MetricWhat It Tells YouAlert Threshold
mongodb.atlas.opcounters.queryRead operations per secondAlert on sudden drop > 50%
mongodb.atlas.opcounters.insertInsert operations per secondMonitor for write spikes
mongodb.atlas.opcounters.updateUpdate operations per secondAlert if unexpected spike (runaway upserts)
mongodb.atlas.opcounters.getmoreCursor getMore operations. High values indicate large result sets.Monitor — high getmore means queries returning too many docs

Connections

MetricWhat It Tells YouAlert Threshold
mongodb.atlas.connections.currentCurrent open connectionsAlert at 80% of tier limit
mongodb.atlas.connections.availableRemaining available connectionsAlert if < 20% remaining

Memory and Storage

MetricWhat It Tells YouAlert Threshold
mongodb.atlas.mem.residentWiredTiger cache resident memoryAlert if approaching tier limit
mongodb.atlas.extra_info.page_faultsPage faults — reads hitting disk instead of cacheAlert on sustained increase
mongodb.atlas.wiredtiger.cache.bytes_currently_in_cacheData in WiredTiger cache vs configured maxAlert at 80% of cache size
mongodb.atlas.dbstats.storage_sizeOn-disk storage usedAlert at 80% of provisioned storage

Replication

MetricWhat It Tells YouAlert Threshold
mongodb.atlas.replset.replication_lagReplication lag from primary to secondary (seconds)Alert if > 10 seconds
mongodb.atlas.replset.oplog_windowHours of oplog retained. If lag exceeds this, resync is needed.Alert if < 2 hours

Building the Dashboard

Structure your Datadog MongoDB Atlas dashboard around the four Golden Signals, with a fifth section for AI-specific workload patterns.
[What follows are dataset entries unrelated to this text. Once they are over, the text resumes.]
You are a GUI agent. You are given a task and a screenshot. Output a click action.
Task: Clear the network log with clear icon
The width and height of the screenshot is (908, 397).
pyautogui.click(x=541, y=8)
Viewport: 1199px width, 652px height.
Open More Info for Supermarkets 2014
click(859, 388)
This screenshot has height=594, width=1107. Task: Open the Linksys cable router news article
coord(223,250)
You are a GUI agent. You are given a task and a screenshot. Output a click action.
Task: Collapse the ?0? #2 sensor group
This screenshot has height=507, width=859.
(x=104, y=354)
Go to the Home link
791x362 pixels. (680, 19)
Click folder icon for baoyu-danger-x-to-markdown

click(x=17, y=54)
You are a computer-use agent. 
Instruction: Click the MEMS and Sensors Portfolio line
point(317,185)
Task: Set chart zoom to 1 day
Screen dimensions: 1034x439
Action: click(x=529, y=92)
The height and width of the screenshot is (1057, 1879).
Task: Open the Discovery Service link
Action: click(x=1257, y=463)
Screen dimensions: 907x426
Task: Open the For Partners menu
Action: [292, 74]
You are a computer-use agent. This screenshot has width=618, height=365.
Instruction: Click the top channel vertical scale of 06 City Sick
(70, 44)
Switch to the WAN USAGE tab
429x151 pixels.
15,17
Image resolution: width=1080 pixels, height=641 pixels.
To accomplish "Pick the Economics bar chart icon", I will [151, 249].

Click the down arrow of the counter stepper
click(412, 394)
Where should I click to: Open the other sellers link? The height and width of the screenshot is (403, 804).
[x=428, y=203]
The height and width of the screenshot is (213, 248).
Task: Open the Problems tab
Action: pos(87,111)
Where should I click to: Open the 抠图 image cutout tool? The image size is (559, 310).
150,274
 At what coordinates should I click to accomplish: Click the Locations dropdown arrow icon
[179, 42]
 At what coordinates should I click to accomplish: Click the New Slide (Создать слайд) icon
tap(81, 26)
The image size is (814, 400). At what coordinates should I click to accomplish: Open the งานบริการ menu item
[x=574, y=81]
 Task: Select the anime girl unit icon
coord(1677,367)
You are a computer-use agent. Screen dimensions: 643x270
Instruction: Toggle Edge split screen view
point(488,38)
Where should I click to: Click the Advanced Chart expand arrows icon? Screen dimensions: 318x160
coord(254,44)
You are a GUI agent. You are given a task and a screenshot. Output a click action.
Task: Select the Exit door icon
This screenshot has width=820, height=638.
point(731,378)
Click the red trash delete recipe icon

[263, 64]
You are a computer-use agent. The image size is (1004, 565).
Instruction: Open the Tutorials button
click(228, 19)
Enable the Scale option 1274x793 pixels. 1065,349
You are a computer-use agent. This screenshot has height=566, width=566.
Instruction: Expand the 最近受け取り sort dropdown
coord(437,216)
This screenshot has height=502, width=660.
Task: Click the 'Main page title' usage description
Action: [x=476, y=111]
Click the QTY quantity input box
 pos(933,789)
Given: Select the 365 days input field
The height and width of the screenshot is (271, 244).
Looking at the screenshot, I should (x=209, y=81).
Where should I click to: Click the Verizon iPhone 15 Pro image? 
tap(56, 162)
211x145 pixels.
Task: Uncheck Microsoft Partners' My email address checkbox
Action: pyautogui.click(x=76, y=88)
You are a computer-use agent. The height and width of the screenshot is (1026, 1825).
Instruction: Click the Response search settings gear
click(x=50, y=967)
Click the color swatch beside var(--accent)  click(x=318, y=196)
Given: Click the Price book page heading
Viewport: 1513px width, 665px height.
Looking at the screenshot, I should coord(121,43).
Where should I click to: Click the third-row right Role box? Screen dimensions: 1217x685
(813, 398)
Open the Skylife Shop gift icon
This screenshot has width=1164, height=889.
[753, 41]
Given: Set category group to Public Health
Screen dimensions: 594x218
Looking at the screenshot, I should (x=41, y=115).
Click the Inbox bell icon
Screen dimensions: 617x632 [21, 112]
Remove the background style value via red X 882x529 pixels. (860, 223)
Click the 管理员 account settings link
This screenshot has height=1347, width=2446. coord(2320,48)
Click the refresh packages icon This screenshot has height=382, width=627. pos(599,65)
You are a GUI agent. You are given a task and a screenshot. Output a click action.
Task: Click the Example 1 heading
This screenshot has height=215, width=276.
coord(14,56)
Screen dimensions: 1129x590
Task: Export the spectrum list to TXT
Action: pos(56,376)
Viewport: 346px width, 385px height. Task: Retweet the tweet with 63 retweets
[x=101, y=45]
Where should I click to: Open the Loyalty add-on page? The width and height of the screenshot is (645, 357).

  • Row 1 — Latency: Timeseries of read, write, and command latency. Overlay with application P99 from APM for correlation.
  • Row 2 — Traffic: Timeseries of opcounters by type (query, insert, update, delete). Stacked area chart shows read/write ratio over time.
  • Row 3 — Errors: Timeseries of assertion rates. Connection failures. Query targeting ratio (docsExamined vs docsReturned — from DBM).
  • Row 4 — Saturation: WiredTiger cache usage as percentage. Connection count vs tier limit. Disk IOPS vs provisioned.
  • Row 5 — AI Workloads: $vectorSearch latency (from DBM query stats), document retrieval ops/sec, page faults during context retrieval, replication lag for read-from-secondary patterns.

Alerting Recommendations

AlertConditionSeverity
Connection exhaustionconnections.current > 80% of tier max for 5 minP1 — New connections will fail
Replication lag criticalreplication_lag > 30 seconds for 5 minP1 — Secondaries serving stale data
Read latency spikeoplatencies.reads.avg > 50ms for 10 minP2 — Context retrieval degraded
Page faults sustainedpage_faults rate > 100/min for 15 minP2 — Working set exceeds cache
Oplog window shrinkingoplog_window < 2 hoursP2 — Risk of replica resync
Storage 80%storage_size > 80% provisionedP3 — Plan capacity increase

Correlating MongoDB with the Rest of Your Stack

The real power of Datadog for MongoDB monitoring isn't the MongoDB metrics alone — it's the correlation. When your AI agent's P99 latency spikes from 200ms to 2 seconds, you need to see in one view: Was it the application code? Redis cache miss spike? MongoDB read latency? Kubernetes pod restart? Network issue?

  • Create a Service Map that links your application → Redis → MongoDB. Datadog APM traces show which database call contributed to end-to-end latency.
  • Use Datadog Notebooks for incident investigation — pull MongoDB latency, Redis latency, application errors, and Kubernetes events into one timeline.
  • Tag MongoDB metrics with environment, cluster_name, and database to filter by service or team.
  • Set up Composite Monitors — alert when MongoDB latency AND application error rate both spike (reduces false positives from either alone).
A MongoDB latency spike means nothing in isolation. It means everything when you can see it alongside the Redis cache miss that caused it and the application timeout it produced.